Rayees stressed a need for the “ILS community” to “push and educate major stakeholders” in these emerging regions of the benefits of ILS.

Further supporting Young’s notion that in order for the capacity and structures of the asset class to reach the people in need, it’s not just about price, regulations, and other hurdles, but education and letting people know that alternative, and potentially more efficient, more affordable solutions are out there.

For the traditional players that have dedicated ILS teams or partnerships with specialist ILS funds and managers, informing those in emerging markets of ILS structures will likely be easier owing to established relationships, something mentioned earlier by Young.

But in order for the ILS players to access the risk more directly it’s apparent that educating both the governments, which could be the initial starting point for the capacity to enter the region, and also citizens and local re/insurers of the alternatives available to them is vital if ILS is going to broaden its reach in emerging regions.

The ILS market has spent the last ten years or more educating investors on the benefits of allocating capital to this asset class. Now, with an investor base that can deploy significantly more capacity if the opportunities were available, perhaps it is time for the ILS market to educate the cedants of the future.

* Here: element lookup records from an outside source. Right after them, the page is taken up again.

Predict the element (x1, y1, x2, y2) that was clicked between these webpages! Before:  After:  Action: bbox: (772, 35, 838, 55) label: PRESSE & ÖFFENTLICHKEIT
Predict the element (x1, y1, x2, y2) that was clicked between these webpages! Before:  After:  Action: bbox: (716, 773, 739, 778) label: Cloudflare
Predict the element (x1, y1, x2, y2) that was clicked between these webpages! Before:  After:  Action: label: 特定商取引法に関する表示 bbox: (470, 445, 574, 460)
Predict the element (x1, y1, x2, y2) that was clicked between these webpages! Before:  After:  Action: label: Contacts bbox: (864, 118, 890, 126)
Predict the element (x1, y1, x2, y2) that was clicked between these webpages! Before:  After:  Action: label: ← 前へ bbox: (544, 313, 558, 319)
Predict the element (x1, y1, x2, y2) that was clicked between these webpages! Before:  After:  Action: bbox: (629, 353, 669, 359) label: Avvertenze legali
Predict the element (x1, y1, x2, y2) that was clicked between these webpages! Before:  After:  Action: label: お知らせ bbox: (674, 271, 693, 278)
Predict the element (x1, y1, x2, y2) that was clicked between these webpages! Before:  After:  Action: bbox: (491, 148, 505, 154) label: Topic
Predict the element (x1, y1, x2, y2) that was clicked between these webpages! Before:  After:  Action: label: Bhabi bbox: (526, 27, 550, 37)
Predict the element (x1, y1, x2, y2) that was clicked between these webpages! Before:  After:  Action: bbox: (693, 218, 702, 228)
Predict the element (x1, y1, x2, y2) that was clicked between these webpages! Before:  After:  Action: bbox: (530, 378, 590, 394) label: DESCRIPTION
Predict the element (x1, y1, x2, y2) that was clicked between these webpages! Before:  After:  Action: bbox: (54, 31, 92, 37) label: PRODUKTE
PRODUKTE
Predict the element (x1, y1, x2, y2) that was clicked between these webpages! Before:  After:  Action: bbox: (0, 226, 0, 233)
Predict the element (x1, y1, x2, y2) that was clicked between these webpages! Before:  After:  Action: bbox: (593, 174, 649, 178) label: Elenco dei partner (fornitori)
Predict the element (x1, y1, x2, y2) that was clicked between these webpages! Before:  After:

Explaining the benefits of collateralised reinsurance protection, the structures used in ILS, the triggers and the options for coverage that are available, would all help to increase ILS penetration globally.

Of course, as Young says, price remains an issue, particularly with major global reinsurance firms using emerging markets to diversify their exposures. But perhaps, as ILS begins to enter these markets, the diversification benefits will also enable ILS capital to become increasingly efficient in these regions and it is just a matter of getting some cedants on-board and achieving a critical mass.